Эрнесто жил в их памяти, жил на фотографиях в альбоме (со стены портрет сына они по совету Хуана на всякий случай сняли), и им казалось иногда, что он просто уехал далеко и надолго – так же, как когда-то уехал в Советский Союз учиться. Правда, тогда были письма и его приезды в отпуск – а теперь этого не было. Но ведь не было и сообщения о том, что он умер. Значит, надо было ждать. И Хосе с Мириам ждали. Хотя говорили об этом редко, оберегая каждый свое. Они знали, что обязательно должны дождаться; и больше всего на свете боялись известия, которое положило бы конец ожиданию, ставшему сутью и смыслом их жизни.

Три года назад умерла Лусия – мать Хосе. Пока была в сознании, все повторяла: «Не увидела Эрнестито. И сына его из России не увидела». Потом она впала в беспамятство, и через два дня ее не стало. Она очень любила старшего внука, горевала о нем открыто и страстно. Плакала по-детски безутешно, предчувствуя, что не суждена им на этой земле встреча.

Когда почтальон принес письмо, ни Хосе, ни Мириам никак не могли решиться вскрыть конверт – поручили это сделать Мигелито. Тот сразу вытряс из конверта фотографию. И все, даже дети, поняли, что на фото – Алехандро. И Мириам, и Тереса заплакали. А потом уж прочитали письмо. И начали ждать в гости Полину. Только так и не поняли, одна она приедет или с сыном?

Конечно, сразу открыли альбом, который Эрнесто привез тогда, давно, из России.

Вот Эрнесто с Маркосом на фоне деревьев с пестрыми бело-черными стволами. У Маркоса, лучшего друга их сына, все хорошо. Жена, двое детей, живут в Гаване. Он, кажется, уже до подполковника дослужился.

Вот Эрнесто у памятника русскому поэту. В семье Сандинос знают этого поэта: Сергей Есенин. У них на полке стоят две книги с его стихами: на испанском языке и на русском.
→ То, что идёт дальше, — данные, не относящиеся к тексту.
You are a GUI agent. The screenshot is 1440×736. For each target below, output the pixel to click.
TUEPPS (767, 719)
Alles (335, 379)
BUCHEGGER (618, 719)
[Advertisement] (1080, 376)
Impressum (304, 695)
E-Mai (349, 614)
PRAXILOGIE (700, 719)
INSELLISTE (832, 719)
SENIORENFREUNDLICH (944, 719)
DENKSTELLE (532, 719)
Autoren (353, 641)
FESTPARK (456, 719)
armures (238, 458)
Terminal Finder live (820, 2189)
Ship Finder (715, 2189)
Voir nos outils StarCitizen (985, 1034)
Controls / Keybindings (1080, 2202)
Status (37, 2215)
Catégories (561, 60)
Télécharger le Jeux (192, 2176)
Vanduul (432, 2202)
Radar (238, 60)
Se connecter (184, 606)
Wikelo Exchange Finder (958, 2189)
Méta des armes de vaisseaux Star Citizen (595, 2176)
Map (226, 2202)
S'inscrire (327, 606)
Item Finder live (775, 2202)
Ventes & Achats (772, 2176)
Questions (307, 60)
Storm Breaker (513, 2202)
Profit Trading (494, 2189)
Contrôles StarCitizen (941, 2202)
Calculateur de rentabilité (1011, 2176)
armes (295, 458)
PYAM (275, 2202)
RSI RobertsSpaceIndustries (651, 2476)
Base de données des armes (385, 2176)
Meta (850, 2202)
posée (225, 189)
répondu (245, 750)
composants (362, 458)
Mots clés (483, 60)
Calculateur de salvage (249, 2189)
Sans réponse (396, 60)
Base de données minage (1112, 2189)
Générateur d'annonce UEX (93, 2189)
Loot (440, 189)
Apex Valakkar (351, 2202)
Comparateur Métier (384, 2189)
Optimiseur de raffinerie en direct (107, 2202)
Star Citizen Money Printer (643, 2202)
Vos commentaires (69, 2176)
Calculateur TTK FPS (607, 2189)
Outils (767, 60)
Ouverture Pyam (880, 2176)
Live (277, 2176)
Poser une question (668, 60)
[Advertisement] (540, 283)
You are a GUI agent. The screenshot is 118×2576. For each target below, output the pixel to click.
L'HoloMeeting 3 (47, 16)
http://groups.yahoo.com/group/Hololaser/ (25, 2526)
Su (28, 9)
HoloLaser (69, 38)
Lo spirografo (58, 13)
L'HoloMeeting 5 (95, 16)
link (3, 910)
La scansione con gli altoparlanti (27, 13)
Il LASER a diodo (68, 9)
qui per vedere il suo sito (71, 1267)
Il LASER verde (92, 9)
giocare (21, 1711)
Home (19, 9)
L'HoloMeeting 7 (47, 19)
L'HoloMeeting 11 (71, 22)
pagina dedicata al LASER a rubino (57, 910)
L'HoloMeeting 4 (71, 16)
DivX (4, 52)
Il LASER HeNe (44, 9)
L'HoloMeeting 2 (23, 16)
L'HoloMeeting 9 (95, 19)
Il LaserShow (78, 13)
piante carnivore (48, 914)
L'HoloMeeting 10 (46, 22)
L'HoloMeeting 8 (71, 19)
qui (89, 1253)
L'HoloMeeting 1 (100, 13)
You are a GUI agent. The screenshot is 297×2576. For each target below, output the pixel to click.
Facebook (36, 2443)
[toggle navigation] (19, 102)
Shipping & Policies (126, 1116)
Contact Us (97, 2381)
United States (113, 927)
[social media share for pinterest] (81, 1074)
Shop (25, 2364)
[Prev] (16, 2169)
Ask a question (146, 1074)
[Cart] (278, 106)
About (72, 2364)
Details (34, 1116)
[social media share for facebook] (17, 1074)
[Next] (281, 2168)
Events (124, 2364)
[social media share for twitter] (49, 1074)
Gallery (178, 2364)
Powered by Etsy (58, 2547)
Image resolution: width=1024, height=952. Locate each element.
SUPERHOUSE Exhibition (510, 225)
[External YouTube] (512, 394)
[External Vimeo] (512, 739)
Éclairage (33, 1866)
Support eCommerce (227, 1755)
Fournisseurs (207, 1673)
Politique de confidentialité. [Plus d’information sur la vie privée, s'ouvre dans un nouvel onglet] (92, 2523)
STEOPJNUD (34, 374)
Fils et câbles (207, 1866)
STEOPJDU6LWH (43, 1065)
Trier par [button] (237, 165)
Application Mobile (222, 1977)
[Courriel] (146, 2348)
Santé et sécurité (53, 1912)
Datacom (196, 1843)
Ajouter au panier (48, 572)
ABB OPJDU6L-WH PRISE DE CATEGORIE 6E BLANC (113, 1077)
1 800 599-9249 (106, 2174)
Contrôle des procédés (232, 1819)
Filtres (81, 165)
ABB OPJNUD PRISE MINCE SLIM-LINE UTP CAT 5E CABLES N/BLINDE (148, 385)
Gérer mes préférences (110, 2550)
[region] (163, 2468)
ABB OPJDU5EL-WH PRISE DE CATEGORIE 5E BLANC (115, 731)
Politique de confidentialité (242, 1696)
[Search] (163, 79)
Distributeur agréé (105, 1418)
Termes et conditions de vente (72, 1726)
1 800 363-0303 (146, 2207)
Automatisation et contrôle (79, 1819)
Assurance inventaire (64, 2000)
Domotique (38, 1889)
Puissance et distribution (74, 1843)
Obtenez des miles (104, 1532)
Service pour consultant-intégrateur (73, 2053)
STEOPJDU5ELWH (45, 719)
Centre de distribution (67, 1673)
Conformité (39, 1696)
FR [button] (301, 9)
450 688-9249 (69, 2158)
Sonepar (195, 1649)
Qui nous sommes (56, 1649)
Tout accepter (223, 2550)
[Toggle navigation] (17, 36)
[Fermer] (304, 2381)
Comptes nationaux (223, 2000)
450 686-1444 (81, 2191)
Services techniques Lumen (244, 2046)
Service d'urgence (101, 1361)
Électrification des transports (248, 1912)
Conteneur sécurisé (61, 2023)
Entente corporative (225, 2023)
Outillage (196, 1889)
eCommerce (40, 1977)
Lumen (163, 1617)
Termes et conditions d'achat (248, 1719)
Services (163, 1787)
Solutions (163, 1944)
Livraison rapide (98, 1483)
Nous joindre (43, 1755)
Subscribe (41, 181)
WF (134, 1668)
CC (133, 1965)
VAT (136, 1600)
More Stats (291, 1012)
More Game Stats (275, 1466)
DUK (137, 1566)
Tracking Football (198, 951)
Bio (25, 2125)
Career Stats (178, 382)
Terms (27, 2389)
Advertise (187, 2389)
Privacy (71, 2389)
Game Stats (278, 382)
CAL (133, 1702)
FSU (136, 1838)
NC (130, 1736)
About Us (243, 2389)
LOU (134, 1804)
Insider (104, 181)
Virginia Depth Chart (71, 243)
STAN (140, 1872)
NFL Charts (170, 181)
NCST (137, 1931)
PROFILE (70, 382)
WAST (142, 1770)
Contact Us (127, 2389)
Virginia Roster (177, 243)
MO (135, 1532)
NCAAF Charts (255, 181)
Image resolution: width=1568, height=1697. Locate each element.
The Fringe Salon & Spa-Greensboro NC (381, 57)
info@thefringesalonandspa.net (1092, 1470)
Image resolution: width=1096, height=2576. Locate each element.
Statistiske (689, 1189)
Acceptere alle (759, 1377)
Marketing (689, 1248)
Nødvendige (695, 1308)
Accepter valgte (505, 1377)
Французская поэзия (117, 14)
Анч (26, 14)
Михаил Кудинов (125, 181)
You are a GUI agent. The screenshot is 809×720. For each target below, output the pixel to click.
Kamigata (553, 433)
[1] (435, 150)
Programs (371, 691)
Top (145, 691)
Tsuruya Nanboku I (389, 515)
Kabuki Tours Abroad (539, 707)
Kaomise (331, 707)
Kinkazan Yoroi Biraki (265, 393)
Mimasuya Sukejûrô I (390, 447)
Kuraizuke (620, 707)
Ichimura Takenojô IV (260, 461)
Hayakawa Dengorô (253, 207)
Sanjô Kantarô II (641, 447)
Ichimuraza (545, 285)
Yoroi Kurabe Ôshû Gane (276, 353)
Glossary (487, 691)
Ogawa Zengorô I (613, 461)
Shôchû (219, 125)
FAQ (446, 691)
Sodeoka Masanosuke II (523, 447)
Это Эрнесто купил в России, в Москве.

А вот вся семья: их сын и его жена Полина с пятимесячным Алехандро на руках. Внук и маленький был похож на своего отца. А теперь, на присланной фотографии, – просто второй Эрнесто. Сравнили с его школьными снимками – одно лицо!

На следующей фотографии – Полина. На ней – джинсы, обтягивающие полные бедра (в семье Сандинос не любят худых женщин), распахнутая короткая белая куртка. Темные волосы распущены по плечам. Она приветливо улыбается: на щеках ямочки. Красивая. Ничего не скажешь!

Они эту фотографию показывали соседям, родственникам, знакомым. И все говорили: «Красивая!» И фото маленького Алехандро тоже показывали: наследник! И все говорили: «Похож на отца».

Хосе с Мириам гордились еще и тем, что их сын не просто признал ребенка своим (как это принято на Кубе с давних пор), но и зарегистрировал его в кубинском посольстве в Москве. И Алехандро, их внук, – гражданин Кубы. Документ, подтверждающий это, хранится у них. Эрнесто привез его с собой тогда, в девяносто первом году. Полина с Алехандро и Антонио, ее старшим сыном, должны были приехать позже. Но Эрнесто, сразу приступив к службе, уехал, как они понимали, по заданию. И не вернулся.

Они поначалу пытались связаться с Полиной: адреса они не знали, но у них был номер ее телефона. Мириам вместе со своей подругой, учительницей русского языка, пыталась позвонить, но безрезультатно: никто не отвечал.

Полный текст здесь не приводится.